**Exercise instructions**.
After finding the line with "The image size is (838, 755)." in the entries below, retype exactly each line from there through the line with "Select Windows Desktop", including that final line.

**Extracted material**.
────────
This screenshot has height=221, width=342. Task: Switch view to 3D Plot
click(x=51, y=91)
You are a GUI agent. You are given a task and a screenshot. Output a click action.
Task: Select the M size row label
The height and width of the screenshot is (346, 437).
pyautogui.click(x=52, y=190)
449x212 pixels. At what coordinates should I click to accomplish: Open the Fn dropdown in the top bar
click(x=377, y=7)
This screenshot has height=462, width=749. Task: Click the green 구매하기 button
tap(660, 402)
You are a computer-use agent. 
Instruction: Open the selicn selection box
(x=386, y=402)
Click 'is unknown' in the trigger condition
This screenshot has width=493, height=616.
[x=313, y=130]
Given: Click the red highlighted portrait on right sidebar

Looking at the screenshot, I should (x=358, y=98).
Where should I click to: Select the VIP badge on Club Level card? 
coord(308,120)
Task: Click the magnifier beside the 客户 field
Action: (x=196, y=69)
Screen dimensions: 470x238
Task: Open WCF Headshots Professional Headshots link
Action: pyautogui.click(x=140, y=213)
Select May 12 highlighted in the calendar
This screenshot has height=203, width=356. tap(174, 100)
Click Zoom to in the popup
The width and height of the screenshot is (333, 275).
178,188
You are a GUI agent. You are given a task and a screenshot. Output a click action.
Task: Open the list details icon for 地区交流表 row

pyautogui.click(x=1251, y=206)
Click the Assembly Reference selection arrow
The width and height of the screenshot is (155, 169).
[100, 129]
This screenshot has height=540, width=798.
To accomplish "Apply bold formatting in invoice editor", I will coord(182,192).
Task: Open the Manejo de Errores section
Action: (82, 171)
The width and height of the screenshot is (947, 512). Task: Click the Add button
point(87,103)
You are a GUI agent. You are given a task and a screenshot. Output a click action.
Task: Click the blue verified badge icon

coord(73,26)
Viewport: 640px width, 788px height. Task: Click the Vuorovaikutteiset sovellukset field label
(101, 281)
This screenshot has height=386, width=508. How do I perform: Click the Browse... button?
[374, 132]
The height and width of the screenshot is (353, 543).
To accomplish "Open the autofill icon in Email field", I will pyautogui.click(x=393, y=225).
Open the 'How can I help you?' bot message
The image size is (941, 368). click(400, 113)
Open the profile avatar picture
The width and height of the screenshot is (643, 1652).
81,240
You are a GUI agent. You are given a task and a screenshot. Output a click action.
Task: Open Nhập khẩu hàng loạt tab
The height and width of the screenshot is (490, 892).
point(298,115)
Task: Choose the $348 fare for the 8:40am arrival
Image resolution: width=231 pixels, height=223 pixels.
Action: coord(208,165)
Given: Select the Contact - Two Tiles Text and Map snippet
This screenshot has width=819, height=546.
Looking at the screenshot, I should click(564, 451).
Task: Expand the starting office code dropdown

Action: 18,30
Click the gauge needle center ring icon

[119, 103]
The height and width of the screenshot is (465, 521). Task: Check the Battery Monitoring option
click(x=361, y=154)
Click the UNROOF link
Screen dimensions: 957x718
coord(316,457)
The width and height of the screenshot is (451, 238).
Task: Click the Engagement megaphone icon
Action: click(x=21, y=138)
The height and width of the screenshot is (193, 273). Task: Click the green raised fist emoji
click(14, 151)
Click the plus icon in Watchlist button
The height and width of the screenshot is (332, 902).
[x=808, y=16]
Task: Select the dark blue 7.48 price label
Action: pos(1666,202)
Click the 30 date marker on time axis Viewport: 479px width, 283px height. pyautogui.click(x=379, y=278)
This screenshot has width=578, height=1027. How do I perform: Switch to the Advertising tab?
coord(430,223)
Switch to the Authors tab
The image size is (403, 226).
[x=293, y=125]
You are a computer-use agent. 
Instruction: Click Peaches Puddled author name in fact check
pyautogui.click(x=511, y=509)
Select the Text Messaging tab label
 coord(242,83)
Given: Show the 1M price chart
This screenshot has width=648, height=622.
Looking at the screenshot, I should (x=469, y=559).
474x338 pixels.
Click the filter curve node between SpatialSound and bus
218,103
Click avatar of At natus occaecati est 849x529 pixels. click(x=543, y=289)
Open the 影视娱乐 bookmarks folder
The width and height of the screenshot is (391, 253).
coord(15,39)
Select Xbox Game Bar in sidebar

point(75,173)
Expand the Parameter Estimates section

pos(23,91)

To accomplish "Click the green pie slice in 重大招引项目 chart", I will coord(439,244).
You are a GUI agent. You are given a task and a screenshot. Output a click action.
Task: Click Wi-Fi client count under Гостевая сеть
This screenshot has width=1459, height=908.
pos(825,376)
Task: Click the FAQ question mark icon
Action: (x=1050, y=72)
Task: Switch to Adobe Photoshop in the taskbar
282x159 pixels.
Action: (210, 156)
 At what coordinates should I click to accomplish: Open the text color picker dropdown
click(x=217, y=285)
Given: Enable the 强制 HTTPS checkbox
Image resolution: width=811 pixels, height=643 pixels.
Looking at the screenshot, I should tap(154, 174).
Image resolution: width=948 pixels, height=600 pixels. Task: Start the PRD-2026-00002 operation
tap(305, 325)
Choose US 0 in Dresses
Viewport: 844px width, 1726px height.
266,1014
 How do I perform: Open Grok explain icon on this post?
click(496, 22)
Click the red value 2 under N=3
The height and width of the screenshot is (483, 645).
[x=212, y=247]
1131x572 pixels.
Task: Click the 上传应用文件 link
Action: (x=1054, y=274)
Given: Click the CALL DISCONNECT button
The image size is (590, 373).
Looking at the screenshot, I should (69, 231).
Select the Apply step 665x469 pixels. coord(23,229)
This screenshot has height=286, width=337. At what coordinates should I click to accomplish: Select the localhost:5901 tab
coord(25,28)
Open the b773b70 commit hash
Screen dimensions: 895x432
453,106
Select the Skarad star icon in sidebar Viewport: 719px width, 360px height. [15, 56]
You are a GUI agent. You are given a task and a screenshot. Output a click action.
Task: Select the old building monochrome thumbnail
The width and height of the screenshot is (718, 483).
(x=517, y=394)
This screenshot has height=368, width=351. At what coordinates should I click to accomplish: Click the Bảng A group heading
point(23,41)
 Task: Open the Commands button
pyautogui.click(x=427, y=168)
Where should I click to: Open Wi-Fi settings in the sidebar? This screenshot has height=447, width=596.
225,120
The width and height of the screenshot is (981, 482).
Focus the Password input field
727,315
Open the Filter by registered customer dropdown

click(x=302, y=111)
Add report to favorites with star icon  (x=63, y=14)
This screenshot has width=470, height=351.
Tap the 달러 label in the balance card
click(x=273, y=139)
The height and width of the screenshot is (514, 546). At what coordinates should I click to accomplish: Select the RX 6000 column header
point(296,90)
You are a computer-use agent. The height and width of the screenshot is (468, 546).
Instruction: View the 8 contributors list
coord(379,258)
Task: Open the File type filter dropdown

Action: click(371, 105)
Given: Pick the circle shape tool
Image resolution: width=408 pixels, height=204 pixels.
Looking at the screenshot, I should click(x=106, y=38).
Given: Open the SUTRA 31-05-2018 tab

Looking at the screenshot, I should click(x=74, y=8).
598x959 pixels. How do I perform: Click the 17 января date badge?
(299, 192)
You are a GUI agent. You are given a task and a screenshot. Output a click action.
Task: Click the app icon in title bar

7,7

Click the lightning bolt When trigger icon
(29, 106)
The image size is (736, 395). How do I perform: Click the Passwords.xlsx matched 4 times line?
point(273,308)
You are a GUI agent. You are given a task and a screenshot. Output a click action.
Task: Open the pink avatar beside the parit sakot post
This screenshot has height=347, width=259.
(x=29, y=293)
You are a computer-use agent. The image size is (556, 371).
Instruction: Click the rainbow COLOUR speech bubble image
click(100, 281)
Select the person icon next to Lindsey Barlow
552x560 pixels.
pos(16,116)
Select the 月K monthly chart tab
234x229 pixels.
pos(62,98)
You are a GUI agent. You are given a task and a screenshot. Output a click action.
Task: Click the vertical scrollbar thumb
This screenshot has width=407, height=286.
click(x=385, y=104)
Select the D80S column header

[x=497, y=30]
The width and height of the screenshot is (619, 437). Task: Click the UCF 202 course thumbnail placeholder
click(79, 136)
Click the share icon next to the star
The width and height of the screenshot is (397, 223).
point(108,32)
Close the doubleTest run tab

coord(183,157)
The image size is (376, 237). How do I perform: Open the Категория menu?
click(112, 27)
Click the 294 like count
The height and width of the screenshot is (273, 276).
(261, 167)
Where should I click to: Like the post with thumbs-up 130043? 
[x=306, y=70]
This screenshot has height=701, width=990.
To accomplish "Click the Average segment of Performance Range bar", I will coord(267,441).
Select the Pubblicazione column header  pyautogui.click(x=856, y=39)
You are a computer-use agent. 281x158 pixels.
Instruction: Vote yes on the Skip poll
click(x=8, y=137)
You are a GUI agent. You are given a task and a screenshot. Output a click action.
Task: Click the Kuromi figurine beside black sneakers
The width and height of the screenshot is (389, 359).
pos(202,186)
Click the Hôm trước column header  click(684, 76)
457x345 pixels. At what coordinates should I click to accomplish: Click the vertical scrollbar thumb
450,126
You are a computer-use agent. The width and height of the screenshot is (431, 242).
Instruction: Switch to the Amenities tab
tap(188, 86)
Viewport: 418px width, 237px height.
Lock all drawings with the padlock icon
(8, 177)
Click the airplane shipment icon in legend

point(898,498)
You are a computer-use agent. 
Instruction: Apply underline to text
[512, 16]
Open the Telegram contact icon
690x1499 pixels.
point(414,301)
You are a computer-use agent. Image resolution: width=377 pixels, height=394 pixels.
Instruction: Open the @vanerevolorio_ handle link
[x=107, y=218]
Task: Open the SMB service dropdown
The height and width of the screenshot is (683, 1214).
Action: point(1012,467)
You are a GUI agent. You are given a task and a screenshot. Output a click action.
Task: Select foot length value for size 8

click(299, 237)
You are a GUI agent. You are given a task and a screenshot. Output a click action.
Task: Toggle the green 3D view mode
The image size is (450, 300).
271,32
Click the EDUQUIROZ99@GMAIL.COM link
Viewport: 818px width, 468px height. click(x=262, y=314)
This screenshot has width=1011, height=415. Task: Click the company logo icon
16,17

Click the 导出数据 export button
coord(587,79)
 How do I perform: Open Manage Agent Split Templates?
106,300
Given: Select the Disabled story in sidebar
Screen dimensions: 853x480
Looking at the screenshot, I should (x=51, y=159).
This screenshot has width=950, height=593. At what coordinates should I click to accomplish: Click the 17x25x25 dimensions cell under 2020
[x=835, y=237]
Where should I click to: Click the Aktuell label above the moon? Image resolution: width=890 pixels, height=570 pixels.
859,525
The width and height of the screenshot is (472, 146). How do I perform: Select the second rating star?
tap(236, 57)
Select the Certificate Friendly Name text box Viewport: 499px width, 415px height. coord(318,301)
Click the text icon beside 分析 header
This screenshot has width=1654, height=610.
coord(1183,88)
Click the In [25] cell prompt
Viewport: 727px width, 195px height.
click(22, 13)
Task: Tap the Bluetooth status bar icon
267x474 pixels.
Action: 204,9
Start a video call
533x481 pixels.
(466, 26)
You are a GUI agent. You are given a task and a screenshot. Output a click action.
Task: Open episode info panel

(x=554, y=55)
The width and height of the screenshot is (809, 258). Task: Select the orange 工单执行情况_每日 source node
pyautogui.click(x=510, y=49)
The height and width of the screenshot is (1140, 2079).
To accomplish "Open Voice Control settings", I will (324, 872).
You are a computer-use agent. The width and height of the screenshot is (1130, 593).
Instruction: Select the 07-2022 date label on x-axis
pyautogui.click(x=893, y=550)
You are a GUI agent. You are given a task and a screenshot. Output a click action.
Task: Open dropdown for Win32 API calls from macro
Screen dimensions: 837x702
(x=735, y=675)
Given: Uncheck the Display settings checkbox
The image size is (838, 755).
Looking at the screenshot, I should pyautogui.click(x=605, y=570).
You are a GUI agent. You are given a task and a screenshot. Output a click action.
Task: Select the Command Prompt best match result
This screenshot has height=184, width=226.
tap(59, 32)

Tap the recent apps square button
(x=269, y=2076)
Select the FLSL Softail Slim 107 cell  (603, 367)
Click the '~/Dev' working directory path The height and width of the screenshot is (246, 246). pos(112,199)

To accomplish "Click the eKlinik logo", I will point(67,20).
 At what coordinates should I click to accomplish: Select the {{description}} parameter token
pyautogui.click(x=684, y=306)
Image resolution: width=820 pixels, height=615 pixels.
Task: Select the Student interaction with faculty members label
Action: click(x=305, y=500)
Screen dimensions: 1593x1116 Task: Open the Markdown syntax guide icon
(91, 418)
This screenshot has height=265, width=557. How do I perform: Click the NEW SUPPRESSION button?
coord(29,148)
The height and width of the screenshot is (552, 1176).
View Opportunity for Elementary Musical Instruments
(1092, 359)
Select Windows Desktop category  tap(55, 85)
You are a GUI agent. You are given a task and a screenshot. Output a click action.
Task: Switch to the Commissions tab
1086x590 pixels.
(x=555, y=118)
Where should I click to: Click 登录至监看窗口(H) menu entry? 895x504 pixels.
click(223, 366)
────────
**Answer to this task**.
The image size is (838, 755).
Looking at the screenshot, I should pyautogui.click(x=605, y=570).
You are a GUI agent. You are given a task and a screenshot. Output a click action.
Task: Select the Command Prompt best match result
This screenshot has height=184, width=226.
tap(59, 32)

Tap the recent apps square button
(x=269, y=2076)
Select the FLSL Softail Slim 107 cell  (603, 367)
Click the '~/Dev' working directory path The height and width of the screenshot is (246, 246). pos(112,199)

To accomplish "Click the eKlinik logo", I will point(67,20).
 At what coordinates should I click to accomplish: Select the {{description}} parameter token
pyautogui.click(x=684, y=306)
Image resolution: width=820 pixels, height=615 pixels.
Task: Select the Student interaction with faculty members label
Action: click(x=305, y=500)
Screen dimensions: 1593x1116 Task: Open the Markdown syntax guide icon
(91, 418)
This screenshot has height=265, width=557. How do I perform: Click the NEW SUPPRESSION button?
coord(29,148)
The height and width of the screenshot is (552, 1176).
View Opportunity for Elementary Musical Instruments
(1092, 359)
Select Windows Desktop category  tap(55, 85)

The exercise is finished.